Wanna make a coherent thought out of that and get back to me? Do you claim that since no man is infallible that subjective opinions of men are on equal standing with logic, simply because logic can be exercised by men? Would this not undermine the most basic truths of math and science, despite their perfect functioning?

As for the "historical track record" was that record not built on the actions of men, and is it not interpreted by men, either through logic or through whatever you call the illogical process you apply?


10,000+ years of wars says carnal insanity is still rampant in the minds of man and your just trying to rationalize said insanity. When man can graduate beyond the destruction option, then maybe he can see a Class I society.


Perhaps we can just set aside the paradox of your previous statement and look at the historical record. A historical record in which no one has EVER devised any system of order and societal progress not predicated upon rule by force, which is in effect violence, which is of course the defining characteristic of war.
And Class I Society? Help me out here. I don't watch Star Trek. What is a Class I society, how does it work, how are individuals brought to choose good behavior, and what would happen if an individual did not choose good behavior? I am confident that no system which you can propose for such a fictional society is so glorious that a rational mind can not identify a point at which force or the threat of force (aka war) is the infact the organizing principle.

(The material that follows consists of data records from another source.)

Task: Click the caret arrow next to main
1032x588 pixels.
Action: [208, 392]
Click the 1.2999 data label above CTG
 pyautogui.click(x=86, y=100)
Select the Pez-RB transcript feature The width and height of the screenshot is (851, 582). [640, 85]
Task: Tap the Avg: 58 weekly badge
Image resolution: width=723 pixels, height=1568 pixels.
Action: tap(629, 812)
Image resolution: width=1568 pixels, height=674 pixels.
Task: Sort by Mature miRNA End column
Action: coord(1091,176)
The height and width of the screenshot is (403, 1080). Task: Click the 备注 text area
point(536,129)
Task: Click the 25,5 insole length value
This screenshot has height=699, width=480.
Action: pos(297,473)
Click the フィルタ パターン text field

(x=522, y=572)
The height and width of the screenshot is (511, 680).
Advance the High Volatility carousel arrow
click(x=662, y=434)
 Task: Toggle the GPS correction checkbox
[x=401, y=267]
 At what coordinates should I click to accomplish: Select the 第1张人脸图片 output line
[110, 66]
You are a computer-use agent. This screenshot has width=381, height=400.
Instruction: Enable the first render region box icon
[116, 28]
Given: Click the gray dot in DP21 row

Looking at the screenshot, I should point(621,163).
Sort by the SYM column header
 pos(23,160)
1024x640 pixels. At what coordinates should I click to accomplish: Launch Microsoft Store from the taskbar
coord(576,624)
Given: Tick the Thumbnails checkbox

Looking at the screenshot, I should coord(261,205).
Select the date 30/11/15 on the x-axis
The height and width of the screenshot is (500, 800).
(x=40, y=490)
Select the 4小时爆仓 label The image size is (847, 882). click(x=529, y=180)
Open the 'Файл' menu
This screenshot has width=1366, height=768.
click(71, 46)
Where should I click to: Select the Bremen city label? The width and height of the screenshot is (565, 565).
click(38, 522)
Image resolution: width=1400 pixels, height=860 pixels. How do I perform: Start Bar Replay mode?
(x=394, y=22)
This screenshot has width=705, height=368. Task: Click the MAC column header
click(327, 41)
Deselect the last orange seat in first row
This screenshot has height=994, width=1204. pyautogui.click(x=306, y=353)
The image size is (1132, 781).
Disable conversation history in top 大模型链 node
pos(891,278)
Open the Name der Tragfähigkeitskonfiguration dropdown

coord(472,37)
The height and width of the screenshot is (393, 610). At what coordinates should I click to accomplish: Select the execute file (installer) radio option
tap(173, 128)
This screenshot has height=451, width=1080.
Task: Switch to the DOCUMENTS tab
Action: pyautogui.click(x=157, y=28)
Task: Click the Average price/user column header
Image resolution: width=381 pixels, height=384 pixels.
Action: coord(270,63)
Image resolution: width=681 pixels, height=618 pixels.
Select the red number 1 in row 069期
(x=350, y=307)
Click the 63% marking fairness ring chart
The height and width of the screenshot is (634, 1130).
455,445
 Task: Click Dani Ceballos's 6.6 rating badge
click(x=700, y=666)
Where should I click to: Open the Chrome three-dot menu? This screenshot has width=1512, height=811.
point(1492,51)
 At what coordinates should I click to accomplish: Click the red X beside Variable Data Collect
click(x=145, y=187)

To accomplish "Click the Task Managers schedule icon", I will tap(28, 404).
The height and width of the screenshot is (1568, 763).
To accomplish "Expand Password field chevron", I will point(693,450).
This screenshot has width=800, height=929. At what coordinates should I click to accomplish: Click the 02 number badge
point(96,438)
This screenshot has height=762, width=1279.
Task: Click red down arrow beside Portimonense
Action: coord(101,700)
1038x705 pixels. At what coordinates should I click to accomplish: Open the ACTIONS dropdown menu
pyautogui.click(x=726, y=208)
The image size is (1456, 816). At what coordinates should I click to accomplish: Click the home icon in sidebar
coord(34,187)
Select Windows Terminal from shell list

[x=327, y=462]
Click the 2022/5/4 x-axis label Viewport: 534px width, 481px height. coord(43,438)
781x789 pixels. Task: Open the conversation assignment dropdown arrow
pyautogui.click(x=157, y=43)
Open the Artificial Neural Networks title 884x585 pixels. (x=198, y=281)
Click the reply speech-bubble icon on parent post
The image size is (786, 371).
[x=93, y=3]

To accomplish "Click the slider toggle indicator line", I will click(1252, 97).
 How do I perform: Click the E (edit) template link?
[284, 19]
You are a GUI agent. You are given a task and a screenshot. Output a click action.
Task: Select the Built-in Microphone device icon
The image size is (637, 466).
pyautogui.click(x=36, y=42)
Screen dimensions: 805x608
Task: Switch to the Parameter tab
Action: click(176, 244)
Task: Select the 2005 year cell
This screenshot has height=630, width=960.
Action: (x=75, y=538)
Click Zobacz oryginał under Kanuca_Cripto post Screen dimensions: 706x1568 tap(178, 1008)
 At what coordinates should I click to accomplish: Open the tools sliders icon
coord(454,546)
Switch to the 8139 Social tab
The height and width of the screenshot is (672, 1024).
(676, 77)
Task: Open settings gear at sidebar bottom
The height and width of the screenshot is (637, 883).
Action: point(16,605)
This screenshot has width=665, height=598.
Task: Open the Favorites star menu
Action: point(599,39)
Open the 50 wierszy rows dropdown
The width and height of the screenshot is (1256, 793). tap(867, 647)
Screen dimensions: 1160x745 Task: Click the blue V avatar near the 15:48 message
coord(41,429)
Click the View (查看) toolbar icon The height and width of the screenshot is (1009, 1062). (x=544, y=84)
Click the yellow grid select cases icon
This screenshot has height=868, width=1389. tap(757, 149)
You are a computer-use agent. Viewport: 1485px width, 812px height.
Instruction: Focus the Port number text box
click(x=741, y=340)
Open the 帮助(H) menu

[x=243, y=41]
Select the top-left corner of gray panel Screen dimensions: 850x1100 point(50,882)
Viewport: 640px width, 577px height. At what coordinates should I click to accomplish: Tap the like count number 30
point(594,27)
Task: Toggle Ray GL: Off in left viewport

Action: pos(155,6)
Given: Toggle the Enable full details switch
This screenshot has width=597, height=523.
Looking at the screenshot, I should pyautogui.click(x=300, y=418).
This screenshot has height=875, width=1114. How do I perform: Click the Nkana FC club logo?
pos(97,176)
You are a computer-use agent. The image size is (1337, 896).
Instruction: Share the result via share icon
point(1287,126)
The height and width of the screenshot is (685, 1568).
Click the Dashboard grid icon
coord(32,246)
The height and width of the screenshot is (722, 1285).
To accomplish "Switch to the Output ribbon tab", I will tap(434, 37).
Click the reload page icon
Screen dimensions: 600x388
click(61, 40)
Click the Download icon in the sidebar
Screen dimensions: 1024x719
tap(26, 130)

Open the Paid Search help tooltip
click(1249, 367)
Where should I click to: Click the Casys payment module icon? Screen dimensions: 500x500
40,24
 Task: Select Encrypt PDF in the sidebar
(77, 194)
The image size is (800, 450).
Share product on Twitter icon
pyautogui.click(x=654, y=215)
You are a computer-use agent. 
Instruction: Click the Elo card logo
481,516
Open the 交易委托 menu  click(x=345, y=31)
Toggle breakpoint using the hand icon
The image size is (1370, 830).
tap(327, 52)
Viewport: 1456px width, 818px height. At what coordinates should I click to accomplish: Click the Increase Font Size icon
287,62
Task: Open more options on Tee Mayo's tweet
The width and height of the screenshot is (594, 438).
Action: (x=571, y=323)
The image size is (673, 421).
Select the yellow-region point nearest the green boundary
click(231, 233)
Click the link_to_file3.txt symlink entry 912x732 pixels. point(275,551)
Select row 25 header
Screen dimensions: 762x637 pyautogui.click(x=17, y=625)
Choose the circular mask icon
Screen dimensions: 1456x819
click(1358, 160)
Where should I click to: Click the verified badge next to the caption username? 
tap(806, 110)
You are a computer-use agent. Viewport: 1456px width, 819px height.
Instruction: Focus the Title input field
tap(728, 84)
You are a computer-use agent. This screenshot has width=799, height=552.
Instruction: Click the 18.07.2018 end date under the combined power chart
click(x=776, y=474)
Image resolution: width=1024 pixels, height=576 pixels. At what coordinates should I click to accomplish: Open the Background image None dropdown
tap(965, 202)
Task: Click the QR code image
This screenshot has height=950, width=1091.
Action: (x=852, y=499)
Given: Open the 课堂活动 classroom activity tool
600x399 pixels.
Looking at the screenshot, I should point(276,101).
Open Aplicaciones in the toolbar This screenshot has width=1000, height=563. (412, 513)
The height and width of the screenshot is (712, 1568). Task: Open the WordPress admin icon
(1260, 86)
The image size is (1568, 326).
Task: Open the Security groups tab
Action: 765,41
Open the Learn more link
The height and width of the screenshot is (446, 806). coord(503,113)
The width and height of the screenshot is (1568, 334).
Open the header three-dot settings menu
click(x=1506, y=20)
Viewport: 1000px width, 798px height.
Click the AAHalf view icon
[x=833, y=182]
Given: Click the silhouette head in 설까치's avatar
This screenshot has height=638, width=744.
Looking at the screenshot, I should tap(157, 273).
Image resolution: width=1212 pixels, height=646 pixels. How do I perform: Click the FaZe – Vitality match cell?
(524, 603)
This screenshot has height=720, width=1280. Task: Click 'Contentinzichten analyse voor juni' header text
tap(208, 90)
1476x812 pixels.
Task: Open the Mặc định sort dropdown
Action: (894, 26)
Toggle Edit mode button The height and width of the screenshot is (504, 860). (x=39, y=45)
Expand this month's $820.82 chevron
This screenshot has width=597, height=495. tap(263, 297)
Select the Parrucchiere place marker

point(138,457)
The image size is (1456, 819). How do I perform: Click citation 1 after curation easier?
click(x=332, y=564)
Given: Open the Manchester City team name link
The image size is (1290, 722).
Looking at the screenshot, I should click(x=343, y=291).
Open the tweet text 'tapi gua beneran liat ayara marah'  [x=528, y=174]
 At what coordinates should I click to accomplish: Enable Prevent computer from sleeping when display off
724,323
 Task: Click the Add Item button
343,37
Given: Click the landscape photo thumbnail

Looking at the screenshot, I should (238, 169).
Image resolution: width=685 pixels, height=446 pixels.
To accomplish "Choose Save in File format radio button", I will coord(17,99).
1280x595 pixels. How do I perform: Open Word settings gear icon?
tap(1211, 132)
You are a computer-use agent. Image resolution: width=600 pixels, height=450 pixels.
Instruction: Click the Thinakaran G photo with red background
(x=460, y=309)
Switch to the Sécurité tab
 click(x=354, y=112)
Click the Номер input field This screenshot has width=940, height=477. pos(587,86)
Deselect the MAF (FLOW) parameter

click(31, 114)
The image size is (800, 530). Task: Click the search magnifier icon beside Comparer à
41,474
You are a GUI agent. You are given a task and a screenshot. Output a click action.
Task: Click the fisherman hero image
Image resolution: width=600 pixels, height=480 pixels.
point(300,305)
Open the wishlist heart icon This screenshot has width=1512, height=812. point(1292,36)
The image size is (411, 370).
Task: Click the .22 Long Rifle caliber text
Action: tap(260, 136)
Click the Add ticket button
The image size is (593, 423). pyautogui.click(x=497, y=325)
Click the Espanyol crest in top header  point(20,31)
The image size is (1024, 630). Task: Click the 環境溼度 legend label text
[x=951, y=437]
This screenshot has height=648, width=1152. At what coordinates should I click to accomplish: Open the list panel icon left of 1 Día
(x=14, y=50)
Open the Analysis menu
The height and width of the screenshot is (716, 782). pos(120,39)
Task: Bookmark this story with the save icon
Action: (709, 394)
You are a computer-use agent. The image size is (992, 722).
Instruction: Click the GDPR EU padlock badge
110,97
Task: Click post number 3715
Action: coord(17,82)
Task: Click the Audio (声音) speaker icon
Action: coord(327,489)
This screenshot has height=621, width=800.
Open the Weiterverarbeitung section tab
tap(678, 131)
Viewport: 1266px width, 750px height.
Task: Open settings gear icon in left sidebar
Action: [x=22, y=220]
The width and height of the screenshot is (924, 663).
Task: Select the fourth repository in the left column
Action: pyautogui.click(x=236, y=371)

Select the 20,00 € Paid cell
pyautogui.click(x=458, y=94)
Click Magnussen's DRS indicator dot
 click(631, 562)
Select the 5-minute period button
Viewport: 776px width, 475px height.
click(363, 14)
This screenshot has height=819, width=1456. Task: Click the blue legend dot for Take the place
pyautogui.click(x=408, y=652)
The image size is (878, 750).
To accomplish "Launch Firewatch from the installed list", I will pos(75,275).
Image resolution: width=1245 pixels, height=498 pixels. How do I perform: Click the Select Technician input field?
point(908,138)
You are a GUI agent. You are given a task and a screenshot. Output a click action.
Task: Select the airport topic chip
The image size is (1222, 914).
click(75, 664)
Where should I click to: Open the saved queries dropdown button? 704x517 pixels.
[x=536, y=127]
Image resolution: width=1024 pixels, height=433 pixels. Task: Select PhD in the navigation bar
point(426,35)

To create is divine, to destroy is insanity and no I don't play that infallible bilateral organic brain copulation game you seem to be fond of.

At least you're creating gray matter

[edit on 15-10-2005 by Regenmacher]


The infallible bilateral organic brain copulation game which you speak of is typically called either REASON, LOGIC, or INTELLIGENT THOUGHT. I encourage you to learn the rules and play a few rounds, even if you fare no better at it than my beloved Raiders tend to fare at their game of choice.